== The input

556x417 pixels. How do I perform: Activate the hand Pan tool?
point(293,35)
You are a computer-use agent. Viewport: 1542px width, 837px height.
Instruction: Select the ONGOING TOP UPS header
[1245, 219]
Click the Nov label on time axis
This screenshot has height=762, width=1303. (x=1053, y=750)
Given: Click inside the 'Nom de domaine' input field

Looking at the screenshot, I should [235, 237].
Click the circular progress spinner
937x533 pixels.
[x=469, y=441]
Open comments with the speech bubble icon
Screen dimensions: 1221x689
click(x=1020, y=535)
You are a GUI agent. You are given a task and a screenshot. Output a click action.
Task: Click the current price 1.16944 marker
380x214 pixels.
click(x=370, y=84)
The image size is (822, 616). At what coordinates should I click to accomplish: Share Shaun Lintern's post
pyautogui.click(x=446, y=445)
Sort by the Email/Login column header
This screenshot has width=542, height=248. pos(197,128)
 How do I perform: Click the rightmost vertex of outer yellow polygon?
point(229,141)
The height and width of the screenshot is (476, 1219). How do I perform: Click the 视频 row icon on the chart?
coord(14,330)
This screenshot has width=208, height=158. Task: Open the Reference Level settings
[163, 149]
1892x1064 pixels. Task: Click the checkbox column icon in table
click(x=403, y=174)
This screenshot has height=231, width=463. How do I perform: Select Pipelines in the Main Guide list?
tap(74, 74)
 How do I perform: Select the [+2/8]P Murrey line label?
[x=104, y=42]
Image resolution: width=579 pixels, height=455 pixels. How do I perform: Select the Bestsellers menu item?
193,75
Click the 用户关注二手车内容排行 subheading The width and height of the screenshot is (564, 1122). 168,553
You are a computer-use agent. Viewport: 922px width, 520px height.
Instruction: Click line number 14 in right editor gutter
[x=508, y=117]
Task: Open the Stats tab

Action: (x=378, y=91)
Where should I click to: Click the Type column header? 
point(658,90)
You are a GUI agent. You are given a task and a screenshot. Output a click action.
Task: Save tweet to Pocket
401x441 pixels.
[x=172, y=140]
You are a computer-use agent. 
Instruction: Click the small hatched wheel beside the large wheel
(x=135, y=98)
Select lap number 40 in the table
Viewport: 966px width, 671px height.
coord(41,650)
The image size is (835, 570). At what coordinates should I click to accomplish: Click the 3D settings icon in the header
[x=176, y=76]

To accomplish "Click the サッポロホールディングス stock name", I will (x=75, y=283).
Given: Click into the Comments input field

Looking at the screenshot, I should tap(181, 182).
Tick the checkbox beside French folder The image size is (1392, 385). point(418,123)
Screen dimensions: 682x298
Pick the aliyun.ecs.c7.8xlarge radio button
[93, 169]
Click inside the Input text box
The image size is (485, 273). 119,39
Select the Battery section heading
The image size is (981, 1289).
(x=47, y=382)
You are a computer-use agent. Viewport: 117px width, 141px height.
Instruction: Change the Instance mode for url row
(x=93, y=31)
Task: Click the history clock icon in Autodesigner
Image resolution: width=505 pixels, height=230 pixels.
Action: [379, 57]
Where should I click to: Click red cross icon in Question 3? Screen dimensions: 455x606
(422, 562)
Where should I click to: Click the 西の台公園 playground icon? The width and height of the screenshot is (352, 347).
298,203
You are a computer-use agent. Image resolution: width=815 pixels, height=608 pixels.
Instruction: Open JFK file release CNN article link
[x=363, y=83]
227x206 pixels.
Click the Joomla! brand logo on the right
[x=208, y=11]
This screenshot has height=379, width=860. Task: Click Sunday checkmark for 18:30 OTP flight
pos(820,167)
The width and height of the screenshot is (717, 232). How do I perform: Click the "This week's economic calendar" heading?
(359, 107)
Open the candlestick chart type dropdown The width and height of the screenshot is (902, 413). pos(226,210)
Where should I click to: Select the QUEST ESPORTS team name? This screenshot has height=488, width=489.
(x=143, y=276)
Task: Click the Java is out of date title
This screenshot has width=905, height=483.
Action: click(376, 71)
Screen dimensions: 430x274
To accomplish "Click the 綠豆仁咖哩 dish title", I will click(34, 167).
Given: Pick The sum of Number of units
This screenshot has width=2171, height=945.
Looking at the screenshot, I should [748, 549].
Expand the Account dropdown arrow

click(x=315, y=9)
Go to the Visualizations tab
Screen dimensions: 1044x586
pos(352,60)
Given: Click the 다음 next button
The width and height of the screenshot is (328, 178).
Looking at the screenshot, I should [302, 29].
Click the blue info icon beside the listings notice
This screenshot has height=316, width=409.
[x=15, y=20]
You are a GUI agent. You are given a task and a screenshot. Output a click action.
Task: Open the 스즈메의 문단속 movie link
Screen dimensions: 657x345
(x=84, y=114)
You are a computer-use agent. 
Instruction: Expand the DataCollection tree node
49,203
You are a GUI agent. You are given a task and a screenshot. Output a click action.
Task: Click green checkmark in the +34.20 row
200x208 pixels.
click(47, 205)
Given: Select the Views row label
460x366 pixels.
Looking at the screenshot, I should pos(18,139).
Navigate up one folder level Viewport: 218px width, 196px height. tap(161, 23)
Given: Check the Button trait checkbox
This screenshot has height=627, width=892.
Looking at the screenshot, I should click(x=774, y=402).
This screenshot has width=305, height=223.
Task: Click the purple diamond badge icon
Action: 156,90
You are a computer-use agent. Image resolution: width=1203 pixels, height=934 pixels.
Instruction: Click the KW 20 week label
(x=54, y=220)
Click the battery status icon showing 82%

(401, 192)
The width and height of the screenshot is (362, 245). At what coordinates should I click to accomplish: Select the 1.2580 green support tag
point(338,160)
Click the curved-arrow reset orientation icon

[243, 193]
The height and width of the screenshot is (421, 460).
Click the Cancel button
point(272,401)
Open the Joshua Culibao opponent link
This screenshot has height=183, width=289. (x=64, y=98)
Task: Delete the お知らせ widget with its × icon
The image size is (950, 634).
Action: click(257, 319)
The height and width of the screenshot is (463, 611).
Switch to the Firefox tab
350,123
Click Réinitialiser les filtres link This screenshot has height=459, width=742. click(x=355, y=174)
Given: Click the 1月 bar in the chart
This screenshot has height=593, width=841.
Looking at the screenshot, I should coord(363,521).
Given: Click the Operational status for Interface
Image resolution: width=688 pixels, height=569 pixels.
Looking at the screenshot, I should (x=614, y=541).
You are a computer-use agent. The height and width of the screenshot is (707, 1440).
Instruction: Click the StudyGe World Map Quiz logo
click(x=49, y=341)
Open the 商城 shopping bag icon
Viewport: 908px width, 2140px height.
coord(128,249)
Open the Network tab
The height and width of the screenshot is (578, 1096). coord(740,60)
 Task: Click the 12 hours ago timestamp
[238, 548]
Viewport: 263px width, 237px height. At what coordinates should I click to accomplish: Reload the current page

====

Work item> Filter the entries down to the lines that hold "title". Copy those lines.

Output of the exercise>
Task: Click the Java is out of date title
To accomplish "Click the 綠豆仁咖哩 dish title", I will click(34, 167).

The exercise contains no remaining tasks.